Tips & Tricks: Blackout Brilliance

  • Use high-quality cocoa powder and chocolate chips for the best flavor.
  • Don’t overbake the cake. It should be moist and tender.
  • Make the pudding filling ahead of time to save time on the day you assemble the cake.
  • Chill the ganache icing until it’s thick enough to spread easily. If it’s too thin, it will run off the cake.
  • Don’t be afraid to get messy when applying the crumb coating. It’s part of the charm of Blackout Cake!
  • For a deeper chocolate flavor, add a tablespoon of coffee liqueur to the ganache.
  • If you don’t have cake enhancer (Clear Jel), cornstarch will work as a substitute.
  • Use a stand mixer or hand mixer for the cake batter to ensure all ingredients are well-combined.
  • If you don’t have parchment paper, grease and flour the cake pans thoroughly to prevent sticking.
  • Let the cake cool completely before frosting to prevent the icing from melting.

Frequently Asked Questions (FAQs): Blackout Brain Busters

  1. Can I make this cake gluten-free?

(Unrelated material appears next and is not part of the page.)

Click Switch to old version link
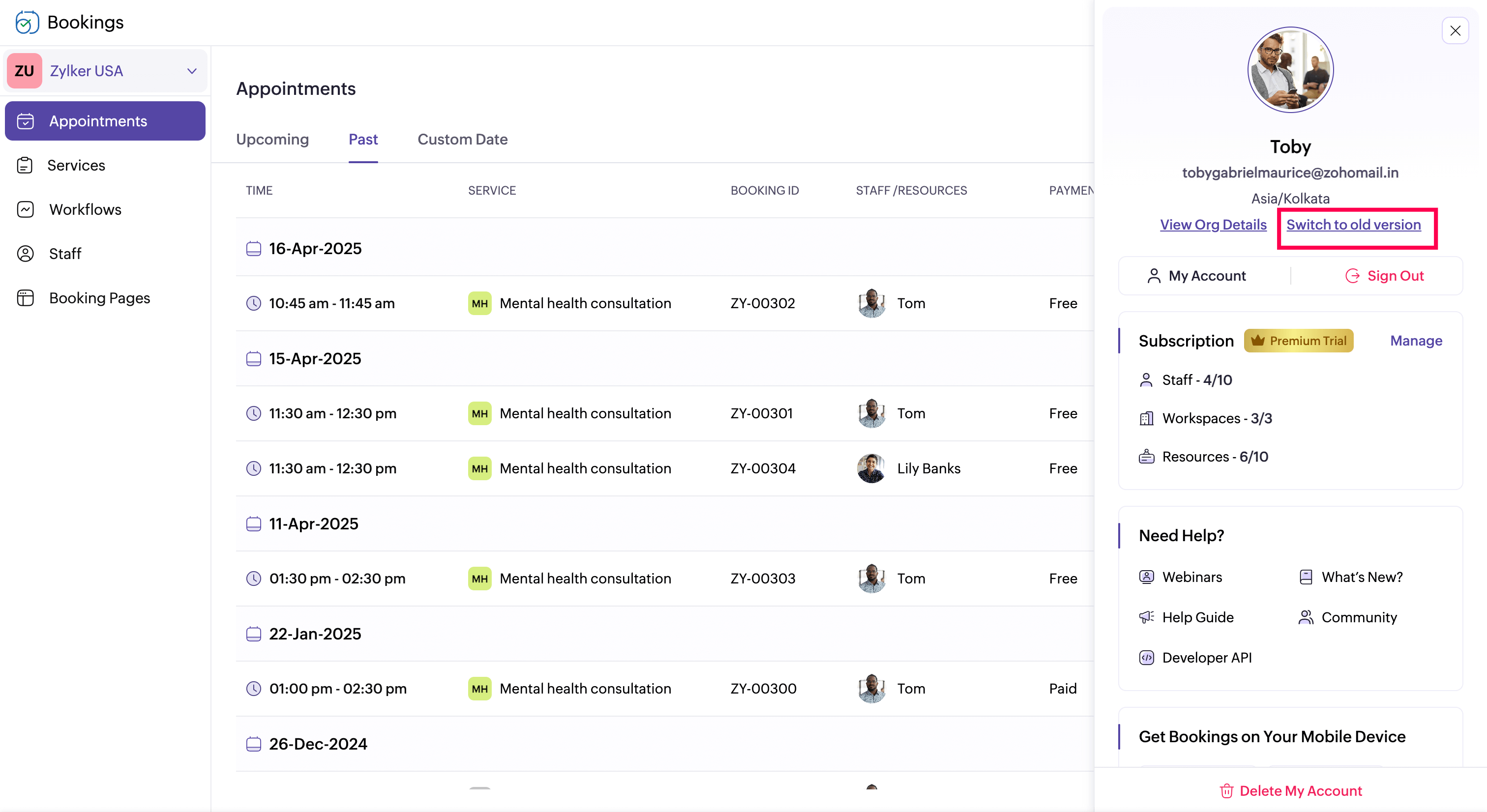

Yes, you can substitute the all-purpose flour with a gluten-free flour blend designed for baking. Be sure to include xanthan gum if your blend doesn’t already contain it.
  2. Can I make this cake dairy-free? It’s tricky, but possible. Use a dairy-free chocolate, coconut cream for the heavy cream (chill overnight and only use the solid part), and a dairy-free oil for the cake.

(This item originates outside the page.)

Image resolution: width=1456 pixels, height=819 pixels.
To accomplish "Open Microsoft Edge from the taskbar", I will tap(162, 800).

  3. How long does this cake last? This cake is best enjoyed within 24 hours. After that, the crumb coating can become a bit soggy. You can freeze it for longer storage.

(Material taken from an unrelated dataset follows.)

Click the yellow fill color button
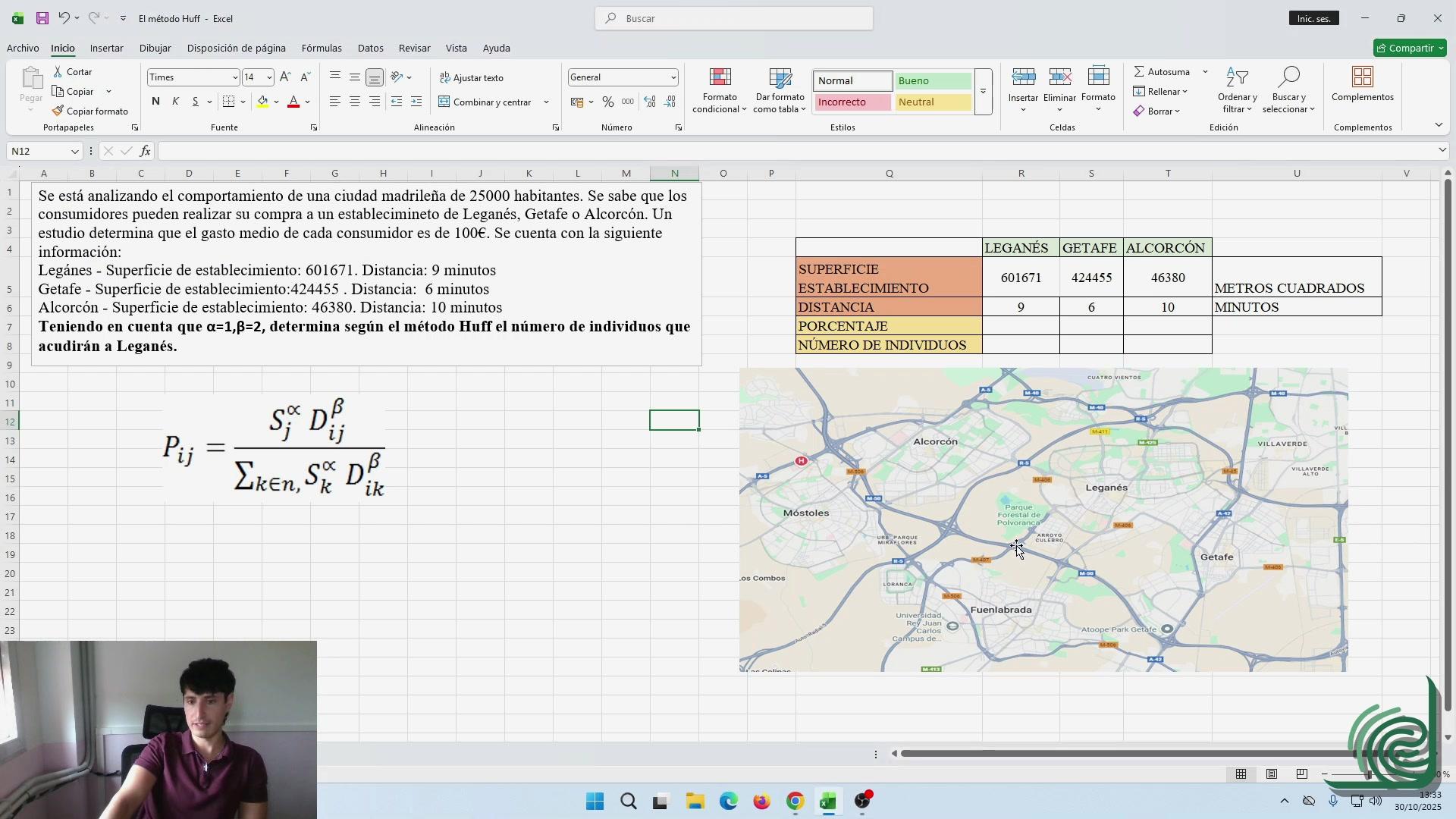The height and width of the screenshot is (819, 1456). click(262, 102)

  4. Can I use a different size cake pan? Yes, but you’ll need to adjust the baking time. Smaller pans will require a longer baking time, while larger pans will require a shorter baking time.
  5. Can I make the filling without a blender or food processor? It’s more difficult, but you can finely chop the chocolate and whisk all the ingredients together vigorously.
  6. Why is my filling not thickening? Make sure you’re chilling it for a sufficient amount of time. If it’s still not thickening, you may have not heated the cream enough.
  7. Why is my ganache grainy? Overwhipping the ganache can cause it to become grainy. Avoid overmixing.
  8. Can I add nuts to this cake? Absolutely! Chopped walnuts or pecans would be a delicious addition to the crumb coating or the cake batter.
  9. Can I use dark chocolate instead of semi-sweet chocolate? Yes, but the cake will be more intense in chocolate flavor. Adjust the sugar in the filling and ganache if needed.
  10. What if I don’t have espresso powder? It’s optional. It enhances the chocolate flavor, but you can omit it without significantly altering the recipe.
  11. How do I get the crumbs to stick to the sides of the cake? Gently press them onto the icing. The icing acts as the glue.
  12. Can I make this cake ahead of time? Yes, you can bake the cake layers and make the filling a day ahead of time. Store them separately and assemble the cake the day you plan to serve it.
  13. My cake is sinking in the middle. What did I do wrong? Overmixing the batter or opening the oven door too frequently during baking can cause the cake to sink.
  14. Can I use boxed cake mix for this recipe? While possible, it defeats the purpose of making a from-scratch Blackout Cake! The texture and flavor will be significantly different.
  15. What’s the best way to store leftover cake? Wrap it tightly in plastic wrap and store it in the refrigerator. You can also freeze individual slices for a quick chocolate fix!